When the race hit a full hour, Ol’ Squatch turned right at Oklahoma. Circling back through Kansas, Idaho, Alaska and Atlanta, he poured it on until reaching the Johnson County line—where we were waiting.

(Them GPSs is marvels, lemme tell you!)

That was the first full circle; apparently, he was limbered up now.

Be advised that a major key to at least getting a shot off at Bugs is to get AHEAD of him. Helicopters work well here, but since there was none readily available… Well, at least we knew—roughly, via the zig-zag-zig lines on Greg’s handheld GPS—where the racetrack/circle lay. Now then…

On the back side, and you don’t even want to know where that is, of the circle was a fence separating the wilderness we were in from a house (empty) and two mobile homes (also empty, I hope!) on a formerly well-kept half-acre.

The way I got this plotted, hightail it up to that fence row and Squatch will run right up it!

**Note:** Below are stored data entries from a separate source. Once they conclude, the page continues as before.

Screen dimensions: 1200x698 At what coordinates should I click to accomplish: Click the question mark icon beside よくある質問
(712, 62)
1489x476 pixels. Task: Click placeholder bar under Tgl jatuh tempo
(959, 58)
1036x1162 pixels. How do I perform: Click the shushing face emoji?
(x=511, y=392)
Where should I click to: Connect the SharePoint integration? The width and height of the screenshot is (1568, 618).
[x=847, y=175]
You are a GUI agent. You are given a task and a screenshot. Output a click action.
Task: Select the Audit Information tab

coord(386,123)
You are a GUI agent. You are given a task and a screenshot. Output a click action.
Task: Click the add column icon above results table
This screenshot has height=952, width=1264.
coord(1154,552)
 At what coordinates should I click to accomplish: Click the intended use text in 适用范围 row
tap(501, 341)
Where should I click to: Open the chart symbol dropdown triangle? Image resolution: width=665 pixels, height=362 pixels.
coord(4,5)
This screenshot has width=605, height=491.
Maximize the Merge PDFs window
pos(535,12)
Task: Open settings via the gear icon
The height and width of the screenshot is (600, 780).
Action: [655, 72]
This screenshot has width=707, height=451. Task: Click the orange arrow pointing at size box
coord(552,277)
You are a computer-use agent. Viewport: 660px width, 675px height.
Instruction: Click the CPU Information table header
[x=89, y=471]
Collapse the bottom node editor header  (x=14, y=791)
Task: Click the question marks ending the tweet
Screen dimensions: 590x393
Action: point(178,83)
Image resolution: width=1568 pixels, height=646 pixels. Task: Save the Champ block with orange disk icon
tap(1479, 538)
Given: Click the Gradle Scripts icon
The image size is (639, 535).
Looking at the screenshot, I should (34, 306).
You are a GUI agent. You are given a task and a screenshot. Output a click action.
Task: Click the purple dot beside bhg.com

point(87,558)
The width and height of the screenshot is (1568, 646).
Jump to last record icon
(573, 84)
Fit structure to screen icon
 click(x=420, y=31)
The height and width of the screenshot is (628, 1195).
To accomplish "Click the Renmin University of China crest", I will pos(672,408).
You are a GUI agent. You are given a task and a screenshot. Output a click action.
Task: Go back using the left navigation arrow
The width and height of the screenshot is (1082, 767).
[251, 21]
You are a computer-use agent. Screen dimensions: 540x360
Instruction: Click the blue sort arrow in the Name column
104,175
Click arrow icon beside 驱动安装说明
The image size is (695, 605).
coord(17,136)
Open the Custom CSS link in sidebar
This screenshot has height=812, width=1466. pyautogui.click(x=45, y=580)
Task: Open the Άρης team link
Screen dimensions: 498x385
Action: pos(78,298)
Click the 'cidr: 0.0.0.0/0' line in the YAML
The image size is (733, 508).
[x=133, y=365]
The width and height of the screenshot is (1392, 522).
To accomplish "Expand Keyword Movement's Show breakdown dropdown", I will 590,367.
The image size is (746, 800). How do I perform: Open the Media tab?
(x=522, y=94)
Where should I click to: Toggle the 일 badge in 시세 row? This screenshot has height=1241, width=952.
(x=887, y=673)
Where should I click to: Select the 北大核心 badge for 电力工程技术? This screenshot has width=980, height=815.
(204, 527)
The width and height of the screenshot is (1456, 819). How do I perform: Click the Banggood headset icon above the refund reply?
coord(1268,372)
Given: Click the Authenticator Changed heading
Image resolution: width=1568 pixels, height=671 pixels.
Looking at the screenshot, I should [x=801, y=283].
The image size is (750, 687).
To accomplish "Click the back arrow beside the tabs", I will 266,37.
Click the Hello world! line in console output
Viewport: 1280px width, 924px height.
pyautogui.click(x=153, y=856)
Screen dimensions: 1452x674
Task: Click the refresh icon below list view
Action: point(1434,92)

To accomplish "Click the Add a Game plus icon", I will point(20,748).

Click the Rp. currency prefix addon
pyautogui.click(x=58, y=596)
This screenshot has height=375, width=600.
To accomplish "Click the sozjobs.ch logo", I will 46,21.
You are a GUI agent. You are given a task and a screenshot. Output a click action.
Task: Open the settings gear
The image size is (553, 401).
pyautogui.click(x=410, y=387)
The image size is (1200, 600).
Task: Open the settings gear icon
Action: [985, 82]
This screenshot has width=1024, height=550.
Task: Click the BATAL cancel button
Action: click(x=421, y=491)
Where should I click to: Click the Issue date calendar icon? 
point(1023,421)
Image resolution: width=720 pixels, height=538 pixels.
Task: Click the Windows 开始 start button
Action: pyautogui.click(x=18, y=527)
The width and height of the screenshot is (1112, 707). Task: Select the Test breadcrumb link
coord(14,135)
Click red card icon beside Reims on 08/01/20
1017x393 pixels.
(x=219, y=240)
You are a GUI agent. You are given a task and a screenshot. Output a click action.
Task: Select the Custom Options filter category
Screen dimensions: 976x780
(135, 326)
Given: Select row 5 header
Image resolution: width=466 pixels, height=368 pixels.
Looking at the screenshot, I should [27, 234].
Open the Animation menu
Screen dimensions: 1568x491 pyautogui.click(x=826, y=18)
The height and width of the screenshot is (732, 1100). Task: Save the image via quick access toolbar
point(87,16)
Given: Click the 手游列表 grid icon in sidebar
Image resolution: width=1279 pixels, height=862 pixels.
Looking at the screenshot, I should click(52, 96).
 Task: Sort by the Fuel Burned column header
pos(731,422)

No way he’s going to hit that open yard.

YEP! Wrong again.

Well, at least the DOGS ran right between the mobile homes, around the house and through that yard, noses down, tails wagging, throats bawling with every step.

Road Warriors

That was the second lap, and IF this had been a rabbit, surely they would have run him down by now. That’s my philosophy, and I’m sticking to it!

Two and a half hours after the initial jump—you might want to read that again—and 50 yards from where I was standing, Greg Malcom shot a rabbit.

He asserts that it was THE rabbit; I say they was a’running Sasquatch. He says they covered 5.6 miles. Nope, we got a decimal snafu here: 5,600, maybe. He says the GPS don’t lie; well, I don’t know one that well.

Best I could tell, Blaine and Dale agreed with me. Gill took the opposing view, but he was just peeved at me because Rileigh wanted a pig from a neighboring farm, and I tried to buy her one. His argument was that this precious child already had chickens, but what kind of argument is that? After all, if there’s anything a chicken needs, it’s a pig for protection!